___ LISTED ENTRIES
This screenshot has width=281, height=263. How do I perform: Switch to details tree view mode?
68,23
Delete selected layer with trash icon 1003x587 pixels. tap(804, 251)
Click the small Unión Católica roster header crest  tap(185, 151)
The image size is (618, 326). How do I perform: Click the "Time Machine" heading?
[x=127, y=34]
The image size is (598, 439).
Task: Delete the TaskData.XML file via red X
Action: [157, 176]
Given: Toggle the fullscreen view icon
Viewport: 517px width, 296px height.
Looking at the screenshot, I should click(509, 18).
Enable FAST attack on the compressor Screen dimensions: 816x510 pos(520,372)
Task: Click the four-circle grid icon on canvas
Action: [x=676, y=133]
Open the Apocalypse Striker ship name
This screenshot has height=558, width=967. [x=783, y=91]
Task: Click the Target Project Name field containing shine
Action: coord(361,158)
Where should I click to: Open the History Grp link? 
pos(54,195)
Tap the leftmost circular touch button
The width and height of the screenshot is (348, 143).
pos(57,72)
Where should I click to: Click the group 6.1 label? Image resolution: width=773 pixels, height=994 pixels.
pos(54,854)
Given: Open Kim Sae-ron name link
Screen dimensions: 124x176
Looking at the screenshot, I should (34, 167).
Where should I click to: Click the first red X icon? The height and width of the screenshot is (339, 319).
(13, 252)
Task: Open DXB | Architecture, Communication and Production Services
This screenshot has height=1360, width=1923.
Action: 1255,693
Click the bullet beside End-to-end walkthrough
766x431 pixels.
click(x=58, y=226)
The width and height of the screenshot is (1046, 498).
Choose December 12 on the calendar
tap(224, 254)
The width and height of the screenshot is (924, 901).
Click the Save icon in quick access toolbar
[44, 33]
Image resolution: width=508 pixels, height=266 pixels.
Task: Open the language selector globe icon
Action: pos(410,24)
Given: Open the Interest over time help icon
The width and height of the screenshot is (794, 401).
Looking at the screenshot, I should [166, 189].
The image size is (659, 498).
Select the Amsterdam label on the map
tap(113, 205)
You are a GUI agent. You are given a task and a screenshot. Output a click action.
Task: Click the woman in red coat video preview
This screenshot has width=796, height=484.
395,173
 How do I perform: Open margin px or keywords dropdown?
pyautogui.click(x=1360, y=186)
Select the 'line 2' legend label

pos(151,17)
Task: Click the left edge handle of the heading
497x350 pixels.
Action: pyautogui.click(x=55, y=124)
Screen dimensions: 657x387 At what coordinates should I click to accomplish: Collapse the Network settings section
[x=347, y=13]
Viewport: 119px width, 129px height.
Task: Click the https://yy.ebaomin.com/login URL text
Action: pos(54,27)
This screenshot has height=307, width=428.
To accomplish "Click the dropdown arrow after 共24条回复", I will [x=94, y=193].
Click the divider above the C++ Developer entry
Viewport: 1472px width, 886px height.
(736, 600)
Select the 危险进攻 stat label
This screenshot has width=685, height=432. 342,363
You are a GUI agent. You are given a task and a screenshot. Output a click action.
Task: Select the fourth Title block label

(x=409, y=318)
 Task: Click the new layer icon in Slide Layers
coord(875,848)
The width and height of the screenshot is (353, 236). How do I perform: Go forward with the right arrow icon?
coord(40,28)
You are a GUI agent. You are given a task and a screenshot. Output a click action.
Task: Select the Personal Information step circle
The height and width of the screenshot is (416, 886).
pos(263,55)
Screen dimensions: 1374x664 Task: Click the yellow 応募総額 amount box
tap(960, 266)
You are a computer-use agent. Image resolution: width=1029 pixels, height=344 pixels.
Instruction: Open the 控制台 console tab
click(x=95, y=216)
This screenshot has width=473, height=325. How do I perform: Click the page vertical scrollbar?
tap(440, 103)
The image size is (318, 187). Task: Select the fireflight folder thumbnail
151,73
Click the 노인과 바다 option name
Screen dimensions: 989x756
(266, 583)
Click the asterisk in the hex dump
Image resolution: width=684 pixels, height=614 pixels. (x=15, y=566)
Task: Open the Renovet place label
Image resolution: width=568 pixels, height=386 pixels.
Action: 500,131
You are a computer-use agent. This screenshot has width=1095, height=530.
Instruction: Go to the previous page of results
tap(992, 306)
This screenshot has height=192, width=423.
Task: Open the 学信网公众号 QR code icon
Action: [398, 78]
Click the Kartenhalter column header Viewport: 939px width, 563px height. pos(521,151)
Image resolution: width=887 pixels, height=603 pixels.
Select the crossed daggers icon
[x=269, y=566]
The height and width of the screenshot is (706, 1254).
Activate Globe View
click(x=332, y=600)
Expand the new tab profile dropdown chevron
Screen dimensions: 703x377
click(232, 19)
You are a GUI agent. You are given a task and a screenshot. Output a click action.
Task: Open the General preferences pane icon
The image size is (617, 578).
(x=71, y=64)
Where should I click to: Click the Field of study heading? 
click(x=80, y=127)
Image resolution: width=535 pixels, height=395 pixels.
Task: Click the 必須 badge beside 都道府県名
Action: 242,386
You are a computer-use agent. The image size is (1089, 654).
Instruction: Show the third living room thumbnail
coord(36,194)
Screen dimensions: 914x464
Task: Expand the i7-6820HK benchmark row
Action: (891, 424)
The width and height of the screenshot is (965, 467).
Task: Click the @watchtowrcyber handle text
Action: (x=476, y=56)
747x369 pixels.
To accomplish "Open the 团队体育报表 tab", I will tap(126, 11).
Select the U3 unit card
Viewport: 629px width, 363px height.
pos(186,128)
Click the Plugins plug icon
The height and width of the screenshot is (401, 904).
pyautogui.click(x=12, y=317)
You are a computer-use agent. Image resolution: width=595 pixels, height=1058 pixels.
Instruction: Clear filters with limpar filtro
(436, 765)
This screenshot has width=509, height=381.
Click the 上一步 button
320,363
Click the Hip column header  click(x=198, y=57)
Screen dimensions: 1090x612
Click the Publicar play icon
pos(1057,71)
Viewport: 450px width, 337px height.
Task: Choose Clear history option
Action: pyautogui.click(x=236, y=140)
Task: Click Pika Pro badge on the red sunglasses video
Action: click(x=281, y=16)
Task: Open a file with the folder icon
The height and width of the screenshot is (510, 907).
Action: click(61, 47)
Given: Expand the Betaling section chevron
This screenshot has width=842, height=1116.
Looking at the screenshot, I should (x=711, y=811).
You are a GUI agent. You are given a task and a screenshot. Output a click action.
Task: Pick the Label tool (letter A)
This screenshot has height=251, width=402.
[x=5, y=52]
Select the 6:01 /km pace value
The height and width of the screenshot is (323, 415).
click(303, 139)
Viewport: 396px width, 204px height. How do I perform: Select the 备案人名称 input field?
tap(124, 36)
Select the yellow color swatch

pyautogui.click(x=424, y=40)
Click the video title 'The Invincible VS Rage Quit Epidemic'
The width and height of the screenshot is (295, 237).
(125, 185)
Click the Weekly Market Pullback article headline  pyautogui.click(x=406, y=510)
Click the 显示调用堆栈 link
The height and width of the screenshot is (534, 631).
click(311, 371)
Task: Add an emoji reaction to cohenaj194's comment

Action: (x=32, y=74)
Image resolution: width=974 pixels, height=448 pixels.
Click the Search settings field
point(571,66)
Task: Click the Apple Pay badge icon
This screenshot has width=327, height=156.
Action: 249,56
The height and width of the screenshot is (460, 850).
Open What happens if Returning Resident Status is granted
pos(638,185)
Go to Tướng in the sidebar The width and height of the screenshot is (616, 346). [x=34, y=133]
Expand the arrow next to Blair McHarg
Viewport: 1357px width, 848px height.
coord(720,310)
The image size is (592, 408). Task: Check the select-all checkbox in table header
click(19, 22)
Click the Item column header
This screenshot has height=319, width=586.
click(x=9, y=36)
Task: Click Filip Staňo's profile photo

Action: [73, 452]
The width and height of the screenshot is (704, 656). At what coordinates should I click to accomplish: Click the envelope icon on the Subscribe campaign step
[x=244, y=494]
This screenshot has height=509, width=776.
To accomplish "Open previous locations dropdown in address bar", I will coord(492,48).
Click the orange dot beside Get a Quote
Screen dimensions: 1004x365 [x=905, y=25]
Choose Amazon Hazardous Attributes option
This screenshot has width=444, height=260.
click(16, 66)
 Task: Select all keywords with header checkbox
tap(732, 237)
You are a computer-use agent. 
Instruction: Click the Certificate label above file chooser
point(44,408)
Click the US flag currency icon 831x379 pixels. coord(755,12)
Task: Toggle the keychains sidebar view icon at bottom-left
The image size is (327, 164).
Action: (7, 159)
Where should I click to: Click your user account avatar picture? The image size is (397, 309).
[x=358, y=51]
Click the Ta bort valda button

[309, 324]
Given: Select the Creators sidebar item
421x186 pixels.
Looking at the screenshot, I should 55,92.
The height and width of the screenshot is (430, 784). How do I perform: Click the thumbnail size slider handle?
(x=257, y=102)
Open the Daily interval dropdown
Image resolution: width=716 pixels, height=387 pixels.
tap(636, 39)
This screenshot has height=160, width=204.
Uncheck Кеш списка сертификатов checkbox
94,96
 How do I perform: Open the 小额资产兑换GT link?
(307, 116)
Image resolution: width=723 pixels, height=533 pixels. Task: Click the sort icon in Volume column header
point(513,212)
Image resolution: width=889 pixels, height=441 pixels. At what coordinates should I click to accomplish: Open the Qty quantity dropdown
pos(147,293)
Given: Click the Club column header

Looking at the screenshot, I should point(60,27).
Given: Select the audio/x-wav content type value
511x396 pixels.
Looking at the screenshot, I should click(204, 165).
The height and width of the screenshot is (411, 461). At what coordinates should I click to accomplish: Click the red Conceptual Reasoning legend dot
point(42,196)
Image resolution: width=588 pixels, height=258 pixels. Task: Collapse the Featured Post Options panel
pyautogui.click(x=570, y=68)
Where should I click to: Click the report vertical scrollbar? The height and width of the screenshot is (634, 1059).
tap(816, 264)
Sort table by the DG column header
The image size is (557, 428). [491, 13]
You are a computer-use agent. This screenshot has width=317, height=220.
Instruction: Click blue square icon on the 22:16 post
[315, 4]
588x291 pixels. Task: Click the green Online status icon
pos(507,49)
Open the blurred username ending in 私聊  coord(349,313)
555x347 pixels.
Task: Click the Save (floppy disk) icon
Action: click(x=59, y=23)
______
ACTIVITY:
Up to and including the line with "Task: Click the woman", output each line of the entries above exactly, starting from the first.

TASK ANSWER:
This screenshot has width=281, height=263. How do I perform: Switch to details tree view mode?
68,23
Delete selected layer with trash icon 1003x587 pixels. tap(804, 251)
Click the small Unión Católica roster header crest  tap(185, 151)
The image size is (618, 326). How do I perform: Click the "Time Machine" heading?
[x=127, y=34]
The image size is (598, 439).
Task: Delete the TaskData.XML file via red X
Action: [157, 176]
Given: Toggle the fullscreen view icon
Viewport: 517px width, 296px height.
Looking at the screenshot, I should click(509, 18).
Enable FAST attack on the compressor Screen dimensions: 816x510 pos(520,372)
Task: Click the four-circle grid icon on canvas
Action: [x=676, y=133]
Open the Apocalypse Striker ship name
This screenshot has height=558, width=967. [x=783, y=91]
Task: Click the Target Project Name field containing shine
Action: coord(361,158)
Where should I click to: Open the History Grp link? 
pos(54,195)
Tap the leftmost circular touch button
The width and height of the screenshot is (348, 143).
pos(57,72)
Where should I click to: Click the group 6.1 label? Image resolution: width=773 pixels, height=994 pixels.
pos(54,854)
Given: Open Kim Sae-ron name link
Screen dimensions: 124x176
Looking at the screenshot, I should (34, 167).
Where should I click to: Click the first red X icon? The height and width of the screenshot is (339, 319).
(13, 252)
Task: Open DXB | Architecture, Communication and Production Services
This screenshot has height=1360, width=1923.
Action: 1255,693
Click the bullet beside End-to-end walkthrough
766x431 pixels.
click(x=58, y=226)
The width and height of the screenshot is (1046, 498).
Choose December 12 on the calendar
tap(224, 254)
The width and height of the screenshot is (924, 901).
Click the Save icon in quick access toolbar
[44, 33]
Image resolution: width=508 pixels, height=266 pixels.
Task: Open the language selector globe icon
Action: pos(410,24)
Given: Open the Interest over time help icon
The width and height of the screenshot is (794, 401).
Looking at the screenshot, I should [166, 189].
The image size is (659, 498).
Select the Amsterdam label on the map
tap(113, 205)
You are a GUI agent. You are given a task and a screenshot. Output a click action.
Task: Click the woman in red coat video preview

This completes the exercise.